─── Available data ───

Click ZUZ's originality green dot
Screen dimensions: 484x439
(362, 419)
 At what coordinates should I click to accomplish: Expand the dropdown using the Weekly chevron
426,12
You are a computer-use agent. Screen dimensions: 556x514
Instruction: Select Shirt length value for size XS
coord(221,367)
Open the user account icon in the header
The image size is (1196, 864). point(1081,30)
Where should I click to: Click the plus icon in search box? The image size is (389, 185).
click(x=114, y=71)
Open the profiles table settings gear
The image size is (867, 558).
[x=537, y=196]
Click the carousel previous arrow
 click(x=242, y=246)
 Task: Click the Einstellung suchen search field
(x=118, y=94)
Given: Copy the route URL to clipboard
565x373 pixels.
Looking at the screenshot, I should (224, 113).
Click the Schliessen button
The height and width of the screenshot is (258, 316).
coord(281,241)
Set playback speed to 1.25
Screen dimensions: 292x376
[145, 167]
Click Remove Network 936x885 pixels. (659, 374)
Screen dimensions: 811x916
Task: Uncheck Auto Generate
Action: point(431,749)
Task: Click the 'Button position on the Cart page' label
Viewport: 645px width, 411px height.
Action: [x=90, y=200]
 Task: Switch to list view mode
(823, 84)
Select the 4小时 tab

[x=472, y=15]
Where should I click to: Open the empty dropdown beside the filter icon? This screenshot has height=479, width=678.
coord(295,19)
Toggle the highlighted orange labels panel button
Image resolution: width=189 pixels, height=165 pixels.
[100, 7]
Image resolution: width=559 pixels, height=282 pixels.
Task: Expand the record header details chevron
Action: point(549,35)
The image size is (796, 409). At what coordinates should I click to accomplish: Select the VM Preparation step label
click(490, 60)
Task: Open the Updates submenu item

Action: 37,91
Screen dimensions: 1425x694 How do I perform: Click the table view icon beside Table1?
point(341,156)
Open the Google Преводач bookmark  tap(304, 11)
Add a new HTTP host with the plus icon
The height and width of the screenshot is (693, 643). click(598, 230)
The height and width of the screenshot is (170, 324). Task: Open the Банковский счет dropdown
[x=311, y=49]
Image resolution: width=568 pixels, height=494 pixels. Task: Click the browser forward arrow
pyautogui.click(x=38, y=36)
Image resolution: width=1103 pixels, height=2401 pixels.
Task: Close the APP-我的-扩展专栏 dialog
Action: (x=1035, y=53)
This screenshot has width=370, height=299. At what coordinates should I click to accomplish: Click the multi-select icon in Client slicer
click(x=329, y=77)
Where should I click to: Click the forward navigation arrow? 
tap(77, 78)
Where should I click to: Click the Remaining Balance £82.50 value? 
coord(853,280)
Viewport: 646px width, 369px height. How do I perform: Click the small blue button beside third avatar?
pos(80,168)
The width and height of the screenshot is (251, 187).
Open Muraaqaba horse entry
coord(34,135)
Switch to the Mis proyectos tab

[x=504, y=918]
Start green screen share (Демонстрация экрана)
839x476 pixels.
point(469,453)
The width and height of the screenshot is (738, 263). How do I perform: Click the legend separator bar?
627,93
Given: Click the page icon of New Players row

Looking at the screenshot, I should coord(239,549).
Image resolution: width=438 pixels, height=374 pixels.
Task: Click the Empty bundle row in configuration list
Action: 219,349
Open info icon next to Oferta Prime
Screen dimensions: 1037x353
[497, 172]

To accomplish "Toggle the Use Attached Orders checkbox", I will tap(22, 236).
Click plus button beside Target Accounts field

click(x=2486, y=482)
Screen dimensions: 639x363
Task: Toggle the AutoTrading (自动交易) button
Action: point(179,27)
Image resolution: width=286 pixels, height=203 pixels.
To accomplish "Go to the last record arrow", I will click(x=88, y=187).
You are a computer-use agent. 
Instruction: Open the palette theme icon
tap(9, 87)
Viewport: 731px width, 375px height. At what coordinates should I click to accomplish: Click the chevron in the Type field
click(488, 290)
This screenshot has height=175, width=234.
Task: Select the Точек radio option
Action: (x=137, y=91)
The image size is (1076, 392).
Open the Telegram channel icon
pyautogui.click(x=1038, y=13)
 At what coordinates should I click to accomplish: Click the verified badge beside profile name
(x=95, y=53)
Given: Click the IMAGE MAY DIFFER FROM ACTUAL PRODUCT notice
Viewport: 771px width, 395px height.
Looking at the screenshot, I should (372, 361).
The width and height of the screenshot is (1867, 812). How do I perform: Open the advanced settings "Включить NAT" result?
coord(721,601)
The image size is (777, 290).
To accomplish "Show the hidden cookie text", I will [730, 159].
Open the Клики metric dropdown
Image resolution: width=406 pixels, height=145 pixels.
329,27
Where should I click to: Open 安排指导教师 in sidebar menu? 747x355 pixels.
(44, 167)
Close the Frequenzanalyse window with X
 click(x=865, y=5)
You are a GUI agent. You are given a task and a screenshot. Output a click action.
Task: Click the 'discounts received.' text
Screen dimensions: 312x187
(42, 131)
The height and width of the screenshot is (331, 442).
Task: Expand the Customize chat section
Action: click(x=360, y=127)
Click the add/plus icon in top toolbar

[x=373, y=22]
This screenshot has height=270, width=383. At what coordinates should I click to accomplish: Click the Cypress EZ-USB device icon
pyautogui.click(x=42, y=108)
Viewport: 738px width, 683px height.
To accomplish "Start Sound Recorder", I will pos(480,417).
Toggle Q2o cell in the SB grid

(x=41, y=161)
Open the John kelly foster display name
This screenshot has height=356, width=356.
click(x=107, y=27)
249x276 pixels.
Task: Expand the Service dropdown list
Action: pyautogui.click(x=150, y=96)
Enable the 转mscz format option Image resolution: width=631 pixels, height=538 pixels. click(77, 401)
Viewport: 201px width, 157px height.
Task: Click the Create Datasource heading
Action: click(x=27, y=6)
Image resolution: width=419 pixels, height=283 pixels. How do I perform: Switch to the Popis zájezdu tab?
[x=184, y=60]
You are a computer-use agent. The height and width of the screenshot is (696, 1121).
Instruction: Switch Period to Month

───

Aim of the task
Recast every line of the listing above as a Markdown table with two columns, Row and Line. Number the rows in order and leave out blank lines.

Expected output
| Row | Line |
|---|---|
| 1 | Click ZUZ's originality green dot |
| 2 | Screen dimensions: 484x439 |
| 3 | (362, 419) |
| 4 |  At what coordinates should I click to accomplish: Expand the dropdown using the Weekly chevron |
| 5 | 426,12 |
| 6 | You are a computer-use agent. Screen dimensions: 556x514 |
| 7 | Instruction: Select Shirt length value for size XS |
| 8 | coord(221,367) |
| 9 | Open the user account icon in the header |
| 10 | The image size is (1196, 864). point(1081,30) |
| 11 | Where should I click to: Click the plus icon in search box? The image size is (389, 185). |
| 12 | click(x=114, y=71) |
| 13 | Open the profiles table settings gear |
| 14 | The image size is (867, 558). |
| 15 | [x=537, y=196] |
| 16 | Click the carousel previous arrow |
| 17 |  click(x=242, y=246) |
| 18 |  Task: Click the Einstellung suchen search field |
| 19 | (x=118, y=94) |
| 20 | Given: Copy the route URL to clipboard |
| 21 | 565x373 pixels. |
| 22 | Looking at the screenshot, I should (224, 113). |
| 23 | Click the Schliessen button |
| 24 | The height and width of the screenshot is (258, 316). |
| 25 | coord(281,241) |
| 26 | Set playback speed to 1.25 |
| 27 | Screen dimensions: 292x376 |
| 28 | [145, 167] |
| 29 | Click Remove Network 936x885 pixels. (659, 374) |
| 30 | Screen dimensions: 811x916 |
| 31 | Task: Uncheck Auto Generate |
| 32 | Action: point(431,749) |
| 33 | Task: Click the 'Button position on the Cart page' label |
| 34 | Viewport: 645px width, 411px height. |
| 35 | Action: [x=90, y=200] |
| 36 |  Task: Switch to list view mode |
| 37 | (823, 84) |
| 38 | Select the 4小时 tab |
| 39 | [x=472, y=15] |
| 40 | Where should I click to: Open the empty dropdown beside the filter icon? This screenshot has height=479, width=678. |
| 41 | coord(295,19) |
| 42 | Toggle the highlighted orange labels panel button |
| 43 | Image resolution: width=189 pixels, height=165 pixels. |
| 44 | [100, 7] |
| 45 | Image resolution: width=559 pixels, height=282 pixels. |
| 46 | Task: Expand the record header details chevron |
| 47 | Action: point(549,35) |
| 48 | The image size is (796, 409). At what coordinates should I click to accomplish: Select the VM Preparation step label |
| 49 | click(490, 60) |
| 50 | Task: Open the Updates submenu item |
| 51 | Action: 37,91 |
| 52 | Screen dimensions: 1425x694 How do I perform: Click the table view icon beside Table1? |
| 53 | point(341,156) |
| 54 | Open the Google Преводач bookmark  tap(304, 11) |
| 55 | Add a new HTTP host with the plus icon |
| 56 | The height and width of the screenshot is (693, 643). click(598, 230) |
| 57 | The height and width of the screenshot is (170, 324). Task: Open the Банковский счет dropdown |
| 58 | [x=311, y=49] |
| 59 | Image resolution: width=568 pixels, height=494 pixels. Task: Click the browser forward arrow |
| 60 | pyautogui.click(x=38, y=36) |
| 61 | Image resolution: width=1103 pixels, height=2401 pixels. |
| 62 | Task: Close the APP-我的-扩展专栏 dialog |
| 63 | Action: (x=1035, y=53) |
| 64 | This screenshot has width=370, height=299. At what coordinates should I click to accomplish: Click the multi-select icon in Client slicer |
| 65 | click(x=329, y=77) |
| 66 | Where should I click to: Click the forward navigation arrow?  |
| 67 | tap(77, 78) |
| 68 | Where should I click to: Click the Remaining Balance £82.50 value?  |
| 69 | coord(853,280) |
| 70 | Viewport: 646px width, 369px height. How do I perform: Click the small blue button beside third avatar? |
| 71 | pos(80,168) |
| 72 | The width and height of the screenshot is (251, 187). |
| 73 | Open Muraaqaba horse entry |
| 74 | coord(34,135) |
| 75 | Switch to the Mis proyectos tab |
| 76 | [x=504, y=918] |
| 77 | Start green screen share (Демонстрация экрана) |
| 78 | 839x476 pixels. |
| 79 | point(469,453) |
| 80 | The width and height of the screenshot is (738, 263). How do I perform: Click the legend separator bar? |
| 81 | 627,93 |
| 82 | Given: Click the page icon of New Players row |
| 83 | Looking at the screenshot, I should coord(239,549). |
| 84 | Image resolution: width=438 pixels, height=374 pixels. |
| 85 | Task: Click the Empty bundle row in configuration list |
| 86 | Action: 219,349 |
| 87 | Open info icon next to Oferta Prime |
| 88 | Screen dimensions: 1037x353 |
| 89 | [497, 172] |
| 90 | To accomplish "Toggle the Use Attached Orders checkbox", I will tap(22, 236). |
| 91 | Click plus button beside Target Accounts field |
| 92 | click(x=2486, y=482) |
| 93 | Screen dimensions: 639x363 |
| 94 | Task: Toggle the AutoTrading (自动交易) button |
| 95 | Action: point(179,27) |
| 96 | Image resolution: width=286 pixels, height=203 pixels. |
| 97 | To accomplish "Go to the last record arrow", I will click(x=88, y=187). |
| 98 | You are a computer-use agent.  |
| 99 | Instruction: Open the palette theme icon |
| 100 | tap(9, 87) |
| 101 | Viewport: 731px width, 375px height. At what coordinates should I click to accomplish: Click the chevron in the Type field |
| 102 | click(488, 290) |
| 103 | This screenshot has height=175, width=234. |
| 104 | Task: Select the Точек radio option |
| 105 | Action: (x=137, y=91) |
| 106 | The image size is (1076, 392). |
| 107 | Open the Telegram channel icon |
| 108 | pyautogui.click(x=1038, y=13) |
| 109 |  At what coordinates should I click to accomplish: Click the verified badge beside profile name |
| 110 | (x=95, y=53) |
| 111 | Given: Click the IMAGE MAY DIFFER FROM ACTUAL PRODUCT notice |
| 112 | Viewport: 771px width, 395px height. |
| 113 | Looking at the screenshot, I should (372, 361). |
| 114 | The width and height of the screenshot is (1867, 812). How do I perform: Open the advanced settings "Включить NAT" result? |
| 115 | coord(721,601) |
| 116 | The image size is (777, 290). |
| 117 | To accomplish "Show the hidden cookie text", I will [730, 159]. |
| 118 | Open the Клики metric dropdown |
| 119 | Image resolution: width=406 pixels, height=145 pixels. |
| 120 | 329,27 |
| 121 | Where should I click to: Open 安排指导教师 in sidebar menu? 747x355 pixels. |
| 122 | (44, 167) |
| 123 | Close the Frequenzanalyse window with X |
| 124 |  click(x=865, y=5) |
| 125 | You are a GUI agent. You are given a task and a screenshot. Output a click action. |
| 126 | Task: Click the 'discounts received.' text |
| 127 | Screen dimensions: 312x187 |
| 128 | (42, 131) |
| 129 | The height and width of the screenshot is (331, 442). |
| 130 | Task: Expand the Customize chat section |
| 131 | Action: click(x=360, y=127) |
| 132 | Click the add/plus icon in top toolbar |
| 133 | [x=373, y=22] |
| 134 | This screenshot has height=270, width=383. At what coordinates should I click to accomplish: Click the Cypress EZ-USB device icon |
| 135 | pyautogui.click(x=42, y=108) |
| 136 | Viewport: 738px width, 683px height. |
| 137 | To accomplish "Start Sound Recorder", I will pos(480,417). |
| 138 | Toggle Q2o cell in the SB grid |
| 139 | (x=41, y=161) |
| 140 | Open the John kelly foster display name |
| 141 | This screenshot has height=356, width=356. |
| 142 | click(x=107, y=27) |
| 143 | 249x276 pixels. |
| 144 | Task: Expand the Service dropdown list |
| 145 | Action: pyautogui.click(x=150, y=96) |
| 146 | Enable the 转mscz format option Image resolution: width=631 pixels, height=538 pixels. click(77, 401) |
| 147 | Viewport: 201px width, 157px height. |
| 148 | Task: Click the Create Datasource heading |
| 149 | Action: click(x=27, y=6) |
| 150 | Image resolution: width=419 pixels, height=283 pixels. How do I perform: Switch to the Popis zájezdu tab? |
| 151 | [x=184, y=60] |
| 152 | You are a computer-use agent. The height and width of the screenshot is (696, 1121). |
| 153 | Instruction: Switch Period to Month |